Copy out the data starting with the line containing "Choose the Healing eraser tool" and going on through the line containing "tap(237, 423)", swapping in "interface agent" wherever "GUI agent" appears and leaving everything else unchanged.

» Dataset records
Begin

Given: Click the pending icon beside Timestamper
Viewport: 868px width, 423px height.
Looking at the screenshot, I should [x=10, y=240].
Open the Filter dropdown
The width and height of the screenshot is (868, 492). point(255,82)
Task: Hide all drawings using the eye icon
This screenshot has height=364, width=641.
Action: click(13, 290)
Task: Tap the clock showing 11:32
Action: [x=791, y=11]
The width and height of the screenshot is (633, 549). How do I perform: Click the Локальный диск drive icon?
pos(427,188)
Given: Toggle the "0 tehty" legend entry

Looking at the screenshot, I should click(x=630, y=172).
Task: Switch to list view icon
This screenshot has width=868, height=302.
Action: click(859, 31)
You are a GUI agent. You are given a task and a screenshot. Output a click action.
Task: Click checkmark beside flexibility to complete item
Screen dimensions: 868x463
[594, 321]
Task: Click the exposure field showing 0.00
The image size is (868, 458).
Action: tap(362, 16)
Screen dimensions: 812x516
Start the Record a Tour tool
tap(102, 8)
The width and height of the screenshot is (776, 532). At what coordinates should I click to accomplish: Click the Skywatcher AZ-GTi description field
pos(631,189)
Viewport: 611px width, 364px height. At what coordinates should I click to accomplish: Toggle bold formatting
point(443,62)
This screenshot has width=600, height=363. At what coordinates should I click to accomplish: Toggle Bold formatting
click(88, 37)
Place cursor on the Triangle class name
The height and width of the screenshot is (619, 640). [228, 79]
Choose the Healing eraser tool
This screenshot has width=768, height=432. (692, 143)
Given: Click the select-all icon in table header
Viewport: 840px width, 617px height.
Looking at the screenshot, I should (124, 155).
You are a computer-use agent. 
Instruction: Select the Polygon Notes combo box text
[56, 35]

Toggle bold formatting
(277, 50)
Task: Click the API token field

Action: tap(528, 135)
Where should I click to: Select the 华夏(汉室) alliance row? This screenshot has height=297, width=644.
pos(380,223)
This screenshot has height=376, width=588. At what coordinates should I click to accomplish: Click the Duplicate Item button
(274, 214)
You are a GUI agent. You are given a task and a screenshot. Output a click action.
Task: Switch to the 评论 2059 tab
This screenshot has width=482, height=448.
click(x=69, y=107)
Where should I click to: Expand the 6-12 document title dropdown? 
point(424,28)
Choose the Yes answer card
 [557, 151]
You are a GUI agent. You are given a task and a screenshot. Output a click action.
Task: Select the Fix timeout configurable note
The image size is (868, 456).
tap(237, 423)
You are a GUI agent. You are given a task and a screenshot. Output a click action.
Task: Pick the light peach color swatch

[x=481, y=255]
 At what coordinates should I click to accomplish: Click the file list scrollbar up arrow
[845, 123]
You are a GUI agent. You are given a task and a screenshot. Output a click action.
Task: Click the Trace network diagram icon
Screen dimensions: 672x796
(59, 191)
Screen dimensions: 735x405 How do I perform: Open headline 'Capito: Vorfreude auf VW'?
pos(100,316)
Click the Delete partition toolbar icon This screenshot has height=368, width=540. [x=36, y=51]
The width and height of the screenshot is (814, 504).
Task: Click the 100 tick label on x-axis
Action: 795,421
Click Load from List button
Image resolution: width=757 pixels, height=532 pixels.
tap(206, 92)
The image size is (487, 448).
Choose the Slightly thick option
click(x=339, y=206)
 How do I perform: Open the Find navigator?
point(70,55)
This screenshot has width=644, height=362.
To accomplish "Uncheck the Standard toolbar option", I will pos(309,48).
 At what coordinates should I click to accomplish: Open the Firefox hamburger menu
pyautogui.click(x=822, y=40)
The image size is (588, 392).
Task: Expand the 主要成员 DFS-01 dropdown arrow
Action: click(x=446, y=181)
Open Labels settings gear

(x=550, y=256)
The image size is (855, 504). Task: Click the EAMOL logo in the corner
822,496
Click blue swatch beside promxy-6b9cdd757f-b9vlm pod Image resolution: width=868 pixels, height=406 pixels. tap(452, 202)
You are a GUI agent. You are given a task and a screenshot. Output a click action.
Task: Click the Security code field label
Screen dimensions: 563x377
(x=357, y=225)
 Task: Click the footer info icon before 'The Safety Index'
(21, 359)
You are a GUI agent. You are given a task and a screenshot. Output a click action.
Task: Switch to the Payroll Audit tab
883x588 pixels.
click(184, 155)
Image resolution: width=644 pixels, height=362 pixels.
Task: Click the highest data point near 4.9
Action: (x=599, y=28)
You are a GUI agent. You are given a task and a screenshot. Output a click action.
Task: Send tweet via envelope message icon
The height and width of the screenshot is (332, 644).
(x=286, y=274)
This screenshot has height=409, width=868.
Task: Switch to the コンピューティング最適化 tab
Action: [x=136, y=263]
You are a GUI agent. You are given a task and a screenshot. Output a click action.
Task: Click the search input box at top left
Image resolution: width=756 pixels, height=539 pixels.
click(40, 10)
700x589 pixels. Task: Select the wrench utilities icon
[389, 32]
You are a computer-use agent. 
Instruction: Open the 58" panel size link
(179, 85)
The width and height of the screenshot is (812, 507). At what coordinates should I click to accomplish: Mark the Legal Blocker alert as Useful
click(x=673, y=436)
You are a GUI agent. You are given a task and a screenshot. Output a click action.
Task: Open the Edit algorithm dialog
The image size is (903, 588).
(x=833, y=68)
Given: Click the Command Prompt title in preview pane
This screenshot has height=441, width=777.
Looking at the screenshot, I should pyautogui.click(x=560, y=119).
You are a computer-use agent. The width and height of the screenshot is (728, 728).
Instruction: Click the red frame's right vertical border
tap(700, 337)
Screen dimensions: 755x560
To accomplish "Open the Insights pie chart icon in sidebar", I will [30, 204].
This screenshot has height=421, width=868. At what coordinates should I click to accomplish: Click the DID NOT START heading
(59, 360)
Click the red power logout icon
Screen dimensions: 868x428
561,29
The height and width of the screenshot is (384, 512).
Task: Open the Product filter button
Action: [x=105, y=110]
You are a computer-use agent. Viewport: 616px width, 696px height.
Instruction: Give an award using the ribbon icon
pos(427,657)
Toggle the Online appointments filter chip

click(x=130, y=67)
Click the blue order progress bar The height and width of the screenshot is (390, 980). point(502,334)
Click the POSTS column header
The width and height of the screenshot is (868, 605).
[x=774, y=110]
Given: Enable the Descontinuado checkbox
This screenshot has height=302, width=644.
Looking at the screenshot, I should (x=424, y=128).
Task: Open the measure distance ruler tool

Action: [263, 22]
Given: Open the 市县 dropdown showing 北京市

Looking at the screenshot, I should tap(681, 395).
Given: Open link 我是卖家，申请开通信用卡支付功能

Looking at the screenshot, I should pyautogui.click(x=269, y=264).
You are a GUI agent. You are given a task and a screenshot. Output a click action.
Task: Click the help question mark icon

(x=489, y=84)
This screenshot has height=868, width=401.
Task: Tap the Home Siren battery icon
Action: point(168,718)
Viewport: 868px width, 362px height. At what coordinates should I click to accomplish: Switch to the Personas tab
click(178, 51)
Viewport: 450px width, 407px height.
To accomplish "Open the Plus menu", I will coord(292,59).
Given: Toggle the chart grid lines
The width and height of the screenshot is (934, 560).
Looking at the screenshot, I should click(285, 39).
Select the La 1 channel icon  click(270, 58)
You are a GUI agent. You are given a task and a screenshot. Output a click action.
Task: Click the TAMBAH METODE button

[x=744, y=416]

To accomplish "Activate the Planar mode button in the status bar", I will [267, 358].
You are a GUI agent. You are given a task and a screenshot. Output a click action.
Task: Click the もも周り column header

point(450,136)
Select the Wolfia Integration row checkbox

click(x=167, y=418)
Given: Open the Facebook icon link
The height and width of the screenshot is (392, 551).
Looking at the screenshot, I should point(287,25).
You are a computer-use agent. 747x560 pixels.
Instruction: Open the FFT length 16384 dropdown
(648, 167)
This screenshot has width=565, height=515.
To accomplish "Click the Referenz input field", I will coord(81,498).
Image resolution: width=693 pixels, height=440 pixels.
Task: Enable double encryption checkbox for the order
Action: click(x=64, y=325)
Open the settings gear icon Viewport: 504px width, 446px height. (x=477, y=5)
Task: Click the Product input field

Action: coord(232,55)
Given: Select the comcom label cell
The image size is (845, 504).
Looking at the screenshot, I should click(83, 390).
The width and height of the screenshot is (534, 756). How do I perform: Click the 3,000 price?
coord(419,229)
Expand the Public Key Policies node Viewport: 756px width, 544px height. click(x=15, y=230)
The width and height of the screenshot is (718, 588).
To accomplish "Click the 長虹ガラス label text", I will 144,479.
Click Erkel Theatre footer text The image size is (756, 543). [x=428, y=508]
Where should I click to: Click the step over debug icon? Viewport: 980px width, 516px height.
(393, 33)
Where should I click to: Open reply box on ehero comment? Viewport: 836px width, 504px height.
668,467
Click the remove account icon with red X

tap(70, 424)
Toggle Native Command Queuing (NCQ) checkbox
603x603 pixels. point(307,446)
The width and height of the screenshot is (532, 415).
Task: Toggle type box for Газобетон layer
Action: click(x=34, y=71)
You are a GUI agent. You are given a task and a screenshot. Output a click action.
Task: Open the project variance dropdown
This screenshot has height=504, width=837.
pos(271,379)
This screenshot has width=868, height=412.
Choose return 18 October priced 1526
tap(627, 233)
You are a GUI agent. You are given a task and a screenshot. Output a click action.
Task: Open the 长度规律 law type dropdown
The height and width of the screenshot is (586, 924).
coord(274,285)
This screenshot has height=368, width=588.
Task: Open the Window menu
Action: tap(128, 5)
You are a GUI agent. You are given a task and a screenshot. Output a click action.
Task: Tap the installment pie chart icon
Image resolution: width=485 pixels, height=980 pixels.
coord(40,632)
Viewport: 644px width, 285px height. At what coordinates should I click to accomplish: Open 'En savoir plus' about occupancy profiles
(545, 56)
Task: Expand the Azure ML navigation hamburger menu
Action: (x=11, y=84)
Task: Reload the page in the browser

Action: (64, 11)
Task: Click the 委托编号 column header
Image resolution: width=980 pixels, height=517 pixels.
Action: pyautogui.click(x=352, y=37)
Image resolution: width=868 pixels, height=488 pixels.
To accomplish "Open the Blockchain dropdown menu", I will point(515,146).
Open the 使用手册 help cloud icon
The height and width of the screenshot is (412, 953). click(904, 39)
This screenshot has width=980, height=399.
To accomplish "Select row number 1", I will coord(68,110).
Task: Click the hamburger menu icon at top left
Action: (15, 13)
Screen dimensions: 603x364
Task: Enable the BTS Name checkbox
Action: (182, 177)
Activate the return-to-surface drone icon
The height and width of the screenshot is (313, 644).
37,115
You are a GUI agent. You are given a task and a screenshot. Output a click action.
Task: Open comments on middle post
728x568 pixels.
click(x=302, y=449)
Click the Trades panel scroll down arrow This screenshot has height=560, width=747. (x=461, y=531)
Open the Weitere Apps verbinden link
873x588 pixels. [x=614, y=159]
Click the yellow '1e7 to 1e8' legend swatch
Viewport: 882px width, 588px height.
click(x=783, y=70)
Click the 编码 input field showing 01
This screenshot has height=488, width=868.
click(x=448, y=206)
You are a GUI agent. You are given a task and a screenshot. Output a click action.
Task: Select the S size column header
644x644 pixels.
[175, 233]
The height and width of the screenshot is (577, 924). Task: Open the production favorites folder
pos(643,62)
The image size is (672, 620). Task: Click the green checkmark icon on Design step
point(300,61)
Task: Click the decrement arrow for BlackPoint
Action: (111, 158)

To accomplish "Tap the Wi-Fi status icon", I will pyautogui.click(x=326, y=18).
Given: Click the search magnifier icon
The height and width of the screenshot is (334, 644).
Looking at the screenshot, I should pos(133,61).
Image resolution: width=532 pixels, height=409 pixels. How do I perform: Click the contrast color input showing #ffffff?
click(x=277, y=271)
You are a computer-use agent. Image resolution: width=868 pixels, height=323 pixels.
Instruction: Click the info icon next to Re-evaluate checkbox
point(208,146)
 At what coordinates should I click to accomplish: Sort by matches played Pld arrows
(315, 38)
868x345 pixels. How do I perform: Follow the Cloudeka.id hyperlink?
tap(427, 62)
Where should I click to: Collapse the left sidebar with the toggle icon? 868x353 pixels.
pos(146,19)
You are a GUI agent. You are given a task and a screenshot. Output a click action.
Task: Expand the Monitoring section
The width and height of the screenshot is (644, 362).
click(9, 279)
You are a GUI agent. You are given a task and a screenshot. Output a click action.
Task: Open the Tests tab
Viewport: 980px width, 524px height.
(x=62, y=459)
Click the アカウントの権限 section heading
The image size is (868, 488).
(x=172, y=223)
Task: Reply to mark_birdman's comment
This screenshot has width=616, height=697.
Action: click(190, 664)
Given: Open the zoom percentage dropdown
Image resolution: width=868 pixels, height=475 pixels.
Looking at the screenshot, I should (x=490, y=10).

End

» Solution for this exercise
Choose the Healing eraser tool
This screenshot has width=768, height=432. (692, 143)
Given: Click the select-all icon in table header
Viewport: 840px width, 617px height.
Looking at the screenshot, I should (124, 155).
You are a computer-use agent. 
Instruction: Select the Polygon Notes combo box text
[56, 35]

Toggle bold formatting
(277, 50)
Task: Click the API token field

Action: tap(528, 135)
Where should I click to: Select the 华夏(汉室) alliance row? This screenshot has height=297, width=644.
pos(380,223)
This screenshot has height=376, width=588. At what coordinates should I click to accomplish: Click the Duplicate Item button
(274, 214)
You are a interface agent. You are given a task and a screenshot. Output a click action.
Task: Switch to the 评论 2059 tab
This screenshot has width=482, height=448.
click(x=69, y=107)
Where should I click to: Expand the 6-12 document title dropdown? 
point(424,28)
Choose the Yes answer card
 [557, 151]
You are a interface agent. You are given a task and a screenshot. Output a click action.
Task: Select the Fix timeout configurable note
The image size is (868, 456).
tap(237, 423)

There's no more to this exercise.